- [Assignment]
Give back exactly the lines of the material below, starting with the line with "This screenshot has width=825, height=475." and going on through the line with "Given: Open the English".

- [Supplied records]
________________________

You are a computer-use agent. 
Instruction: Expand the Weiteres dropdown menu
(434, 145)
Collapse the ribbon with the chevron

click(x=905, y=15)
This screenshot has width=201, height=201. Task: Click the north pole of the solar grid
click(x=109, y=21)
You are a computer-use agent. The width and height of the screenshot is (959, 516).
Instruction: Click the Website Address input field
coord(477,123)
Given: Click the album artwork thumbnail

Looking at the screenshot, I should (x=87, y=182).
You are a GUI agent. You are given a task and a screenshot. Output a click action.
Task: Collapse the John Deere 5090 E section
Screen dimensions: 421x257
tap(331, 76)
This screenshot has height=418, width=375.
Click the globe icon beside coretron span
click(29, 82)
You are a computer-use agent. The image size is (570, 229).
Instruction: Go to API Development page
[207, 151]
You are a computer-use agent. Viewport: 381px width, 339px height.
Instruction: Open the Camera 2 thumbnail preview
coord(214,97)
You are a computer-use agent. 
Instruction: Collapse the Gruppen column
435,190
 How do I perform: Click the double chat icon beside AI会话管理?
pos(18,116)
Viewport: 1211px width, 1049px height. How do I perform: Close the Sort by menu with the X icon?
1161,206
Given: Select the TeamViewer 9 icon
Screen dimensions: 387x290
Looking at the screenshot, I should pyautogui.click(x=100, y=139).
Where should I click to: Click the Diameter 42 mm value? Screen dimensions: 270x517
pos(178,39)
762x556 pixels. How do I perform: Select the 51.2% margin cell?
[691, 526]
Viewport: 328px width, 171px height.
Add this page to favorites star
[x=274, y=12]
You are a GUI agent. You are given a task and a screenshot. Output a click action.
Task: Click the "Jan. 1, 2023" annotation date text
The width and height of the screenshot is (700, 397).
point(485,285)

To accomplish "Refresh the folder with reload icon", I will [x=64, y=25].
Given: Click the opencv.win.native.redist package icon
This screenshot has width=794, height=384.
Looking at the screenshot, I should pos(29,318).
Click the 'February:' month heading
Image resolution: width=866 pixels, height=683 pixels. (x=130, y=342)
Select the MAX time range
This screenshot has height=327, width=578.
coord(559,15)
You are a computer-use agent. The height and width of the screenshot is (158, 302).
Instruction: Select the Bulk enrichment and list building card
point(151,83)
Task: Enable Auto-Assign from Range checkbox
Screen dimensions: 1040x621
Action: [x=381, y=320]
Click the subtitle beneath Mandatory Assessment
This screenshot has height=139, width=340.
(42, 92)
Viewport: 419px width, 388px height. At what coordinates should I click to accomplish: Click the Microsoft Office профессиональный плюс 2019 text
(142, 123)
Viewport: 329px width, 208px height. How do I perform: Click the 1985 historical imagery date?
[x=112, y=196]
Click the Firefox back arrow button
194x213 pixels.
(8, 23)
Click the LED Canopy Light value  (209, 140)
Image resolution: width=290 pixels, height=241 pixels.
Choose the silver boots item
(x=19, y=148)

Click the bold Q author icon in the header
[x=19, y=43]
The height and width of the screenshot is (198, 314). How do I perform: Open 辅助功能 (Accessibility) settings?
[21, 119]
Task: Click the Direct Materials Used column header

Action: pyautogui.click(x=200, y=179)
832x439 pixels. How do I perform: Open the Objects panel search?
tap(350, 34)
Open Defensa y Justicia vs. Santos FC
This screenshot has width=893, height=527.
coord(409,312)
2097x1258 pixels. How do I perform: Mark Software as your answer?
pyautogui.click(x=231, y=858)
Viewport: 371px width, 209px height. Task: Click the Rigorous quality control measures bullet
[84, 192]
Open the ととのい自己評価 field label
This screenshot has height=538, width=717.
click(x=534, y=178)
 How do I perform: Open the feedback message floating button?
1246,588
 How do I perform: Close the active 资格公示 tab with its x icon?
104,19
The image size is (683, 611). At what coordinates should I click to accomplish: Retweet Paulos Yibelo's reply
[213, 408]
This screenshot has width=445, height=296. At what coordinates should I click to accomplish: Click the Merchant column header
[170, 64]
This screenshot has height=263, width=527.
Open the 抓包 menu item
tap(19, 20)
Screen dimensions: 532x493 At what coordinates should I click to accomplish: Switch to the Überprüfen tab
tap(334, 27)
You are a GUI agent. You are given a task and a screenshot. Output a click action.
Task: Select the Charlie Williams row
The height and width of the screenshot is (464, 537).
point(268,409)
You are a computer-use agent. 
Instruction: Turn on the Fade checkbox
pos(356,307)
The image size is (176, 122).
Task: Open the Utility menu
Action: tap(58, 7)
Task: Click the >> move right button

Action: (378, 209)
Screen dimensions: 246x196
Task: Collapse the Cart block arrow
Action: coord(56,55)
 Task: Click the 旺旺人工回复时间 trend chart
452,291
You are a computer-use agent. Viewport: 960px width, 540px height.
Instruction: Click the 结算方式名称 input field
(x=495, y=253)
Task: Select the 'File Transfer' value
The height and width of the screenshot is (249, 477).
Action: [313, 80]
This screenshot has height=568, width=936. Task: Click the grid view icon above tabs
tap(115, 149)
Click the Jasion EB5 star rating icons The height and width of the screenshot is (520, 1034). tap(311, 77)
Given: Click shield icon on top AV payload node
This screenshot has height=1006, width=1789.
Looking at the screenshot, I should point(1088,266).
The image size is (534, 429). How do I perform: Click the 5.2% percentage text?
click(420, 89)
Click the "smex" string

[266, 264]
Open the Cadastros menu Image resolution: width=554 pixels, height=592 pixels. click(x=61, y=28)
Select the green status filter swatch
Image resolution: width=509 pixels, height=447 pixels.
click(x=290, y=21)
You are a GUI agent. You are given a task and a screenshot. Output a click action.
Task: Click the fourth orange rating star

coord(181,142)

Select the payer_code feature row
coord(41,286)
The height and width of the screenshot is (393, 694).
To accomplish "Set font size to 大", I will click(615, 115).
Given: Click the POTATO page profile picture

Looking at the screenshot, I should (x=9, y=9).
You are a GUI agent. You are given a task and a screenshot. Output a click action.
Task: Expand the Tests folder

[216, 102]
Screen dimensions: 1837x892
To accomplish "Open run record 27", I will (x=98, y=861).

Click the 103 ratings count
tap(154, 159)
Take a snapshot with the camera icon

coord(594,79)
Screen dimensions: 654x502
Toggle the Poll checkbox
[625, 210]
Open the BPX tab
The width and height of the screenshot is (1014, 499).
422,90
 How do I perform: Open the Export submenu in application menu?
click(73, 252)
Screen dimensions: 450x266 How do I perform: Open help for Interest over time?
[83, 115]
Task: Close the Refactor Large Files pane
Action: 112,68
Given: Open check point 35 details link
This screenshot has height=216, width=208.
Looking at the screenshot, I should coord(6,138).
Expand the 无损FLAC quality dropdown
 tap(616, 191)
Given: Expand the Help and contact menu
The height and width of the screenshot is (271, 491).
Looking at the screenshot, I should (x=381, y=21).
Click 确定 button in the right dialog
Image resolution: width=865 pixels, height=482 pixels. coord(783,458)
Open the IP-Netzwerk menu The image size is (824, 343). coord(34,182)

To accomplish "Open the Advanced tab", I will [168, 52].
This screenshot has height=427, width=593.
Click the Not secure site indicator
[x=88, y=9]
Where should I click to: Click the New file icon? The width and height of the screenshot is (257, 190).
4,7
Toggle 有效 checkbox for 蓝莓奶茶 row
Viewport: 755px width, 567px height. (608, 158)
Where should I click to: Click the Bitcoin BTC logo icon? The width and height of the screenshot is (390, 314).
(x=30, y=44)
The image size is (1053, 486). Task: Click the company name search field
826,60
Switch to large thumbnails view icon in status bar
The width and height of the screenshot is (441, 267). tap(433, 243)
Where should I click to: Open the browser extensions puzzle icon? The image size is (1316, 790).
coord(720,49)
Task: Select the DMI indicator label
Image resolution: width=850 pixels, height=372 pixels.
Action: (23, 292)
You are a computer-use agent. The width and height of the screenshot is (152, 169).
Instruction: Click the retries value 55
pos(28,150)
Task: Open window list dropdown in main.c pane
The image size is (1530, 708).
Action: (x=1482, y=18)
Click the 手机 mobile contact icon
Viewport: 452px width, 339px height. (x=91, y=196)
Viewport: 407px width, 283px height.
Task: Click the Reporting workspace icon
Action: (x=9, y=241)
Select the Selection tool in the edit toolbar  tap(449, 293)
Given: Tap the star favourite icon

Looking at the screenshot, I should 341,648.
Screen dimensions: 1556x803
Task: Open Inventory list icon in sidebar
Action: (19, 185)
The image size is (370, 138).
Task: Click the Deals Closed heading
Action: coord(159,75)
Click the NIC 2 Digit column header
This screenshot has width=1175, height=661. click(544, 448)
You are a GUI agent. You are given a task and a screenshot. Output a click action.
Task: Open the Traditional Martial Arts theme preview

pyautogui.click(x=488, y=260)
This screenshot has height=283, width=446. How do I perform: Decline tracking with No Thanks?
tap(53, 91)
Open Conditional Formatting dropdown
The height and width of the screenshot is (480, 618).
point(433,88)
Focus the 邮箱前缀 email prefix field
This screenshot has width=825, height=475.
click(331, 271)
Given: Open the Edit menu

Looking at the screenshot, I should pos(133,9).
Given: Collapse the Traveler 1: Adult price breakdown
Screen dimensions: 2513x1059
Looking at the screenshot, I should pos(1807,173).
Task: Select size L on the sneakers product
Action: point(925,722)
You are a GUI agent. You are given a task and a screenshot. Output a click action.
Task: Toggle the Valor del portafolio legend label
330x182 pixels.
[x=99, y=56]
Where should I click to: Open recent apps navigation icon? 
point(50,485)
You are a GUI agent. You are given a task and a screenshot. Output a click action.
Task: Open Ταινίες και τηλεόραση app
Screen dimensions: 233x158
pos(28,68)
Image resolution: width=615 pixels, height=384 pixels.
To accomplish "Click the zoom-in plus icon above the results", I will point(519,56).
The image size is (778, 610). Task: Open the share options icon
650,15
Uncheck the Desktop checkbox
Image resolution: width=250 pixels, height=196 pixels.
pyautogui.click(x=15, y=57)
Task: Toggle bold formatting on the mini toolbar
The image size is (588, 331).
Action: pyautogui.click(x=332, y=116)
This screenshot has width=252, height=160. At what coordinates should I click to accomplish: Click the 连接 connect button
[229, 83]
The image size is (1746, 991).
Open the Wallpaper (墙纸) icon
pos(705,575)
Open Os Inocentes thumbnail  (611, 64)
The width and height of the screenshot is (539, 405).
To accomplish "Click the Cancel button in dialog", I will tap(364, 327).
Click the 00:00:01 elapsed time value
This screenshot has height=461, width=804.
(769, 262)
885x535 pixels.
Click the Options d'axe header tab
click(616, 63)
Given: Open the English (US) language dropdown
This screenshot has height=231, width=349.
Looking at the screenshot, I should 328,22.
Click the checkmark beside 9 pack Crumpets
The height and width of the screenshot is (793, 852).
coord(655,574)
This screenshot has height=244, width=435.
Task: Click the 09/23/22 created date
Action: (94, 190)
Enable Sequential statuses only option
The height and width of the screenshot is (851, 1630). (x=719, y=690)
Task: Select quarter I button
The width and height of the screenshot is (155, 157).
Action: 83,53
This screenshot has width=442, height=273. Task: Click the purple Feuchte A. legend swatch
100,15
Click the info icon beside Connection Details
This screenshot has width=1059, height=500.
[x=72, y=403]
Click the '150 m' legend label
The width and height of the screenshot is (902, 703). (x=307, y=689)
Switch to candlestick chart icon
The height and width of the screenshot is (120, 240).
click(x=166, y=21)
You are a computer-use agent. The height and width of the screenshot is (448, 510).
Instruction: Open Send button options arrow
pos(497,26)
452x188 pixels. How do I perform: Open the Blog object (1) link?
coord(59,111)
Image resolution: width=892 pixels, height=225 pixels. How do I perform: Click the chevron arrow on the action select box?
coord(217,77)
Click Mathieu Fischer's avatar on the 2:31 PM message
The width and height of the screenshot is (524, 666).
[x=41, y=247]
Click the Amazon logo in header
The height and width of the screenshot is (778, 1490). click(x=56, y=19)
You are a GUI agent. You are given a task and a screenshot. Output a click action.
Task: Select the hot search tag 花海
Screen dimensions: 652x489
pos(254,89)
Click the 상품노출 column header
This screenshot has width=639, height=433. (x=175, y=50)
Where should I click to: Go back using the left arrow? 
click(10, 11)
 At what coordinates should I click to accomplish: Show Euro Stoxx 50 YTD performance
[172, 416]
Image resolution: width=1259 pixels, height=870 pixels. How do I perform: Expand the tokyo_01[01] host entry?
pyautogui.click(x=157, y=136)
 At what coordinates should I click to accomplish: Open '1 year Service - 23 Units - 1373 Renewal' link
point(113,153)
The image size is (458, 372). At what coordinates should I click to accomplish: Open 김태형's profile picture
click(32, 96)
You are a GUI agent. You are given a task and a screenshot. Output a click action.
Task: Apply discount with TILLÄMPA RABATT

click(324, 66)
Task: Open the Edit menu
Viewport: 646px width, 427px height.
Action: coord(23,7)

________________________

- [Task solution]
This screenshot has width=825, height=475.
click(331, 271)
Given: Open the Edit menu

Looking at the screenshot, I should pos(133,9).
Given: Collapse the Traveler 1: Adult price breakdown
Screen dimensions: 2513x1059
Looking at the screenshot, I should pos(1807,173).
Task: Select size L on the sneakers product
Action: point(925,722)
You are a GUI agent. You are given a task and a screenshot. Output a click action.
Task: Toggle the Valor del portafolio legend label
330x182 pixels.
[x=99, y=56]
Where should I click to: Open recent apps navigation icon? 
point(50,485)
You are a GUI agent. You are given a task and a screenshot. Output a click action.
Task: Open Ταινίες και τηλεόραση app
Screen dimensions: 233x158
pos(28,68)
Image resolution: width=615 pixels, height=384 pixels.
To accomplish "Click the zoom-in plus icon above the results", I will point(519,56).
The image size is (778, 610). Task: Open the share options icon
650,15
Uncheck the Desktop checkbox
Image resolution: width=250 pixels, height=196 pixels.
pyautogui.click(x=15, y=57)
Task: Toggle bold formatting on the mini toolbar
The image size is (588, 331).
Action: pyautogui.click(x=332, y=116)
This screenshot has width=252, height=160. At what coordinates should I click to accomplish: Click the 连接 connect button
[229, 83]
The image size is (1746, 991).
Open the Wallpaper (墙纸) icon
pos(705,575)
Open Os Inocentes thumbnail  (611, 64)
The width and height of the screenshot is (539, 405).
To accomplish "Click the Cancel button in dialog", I will tap(364, 327).
Click the 00:00:01 elapsed time value
This screenshot has height=461, width=804.
(769, 262)
885x535 pixels.
Click the Options d'axe header tab
click(616, 63)
Given: Open the English (US) language dropdown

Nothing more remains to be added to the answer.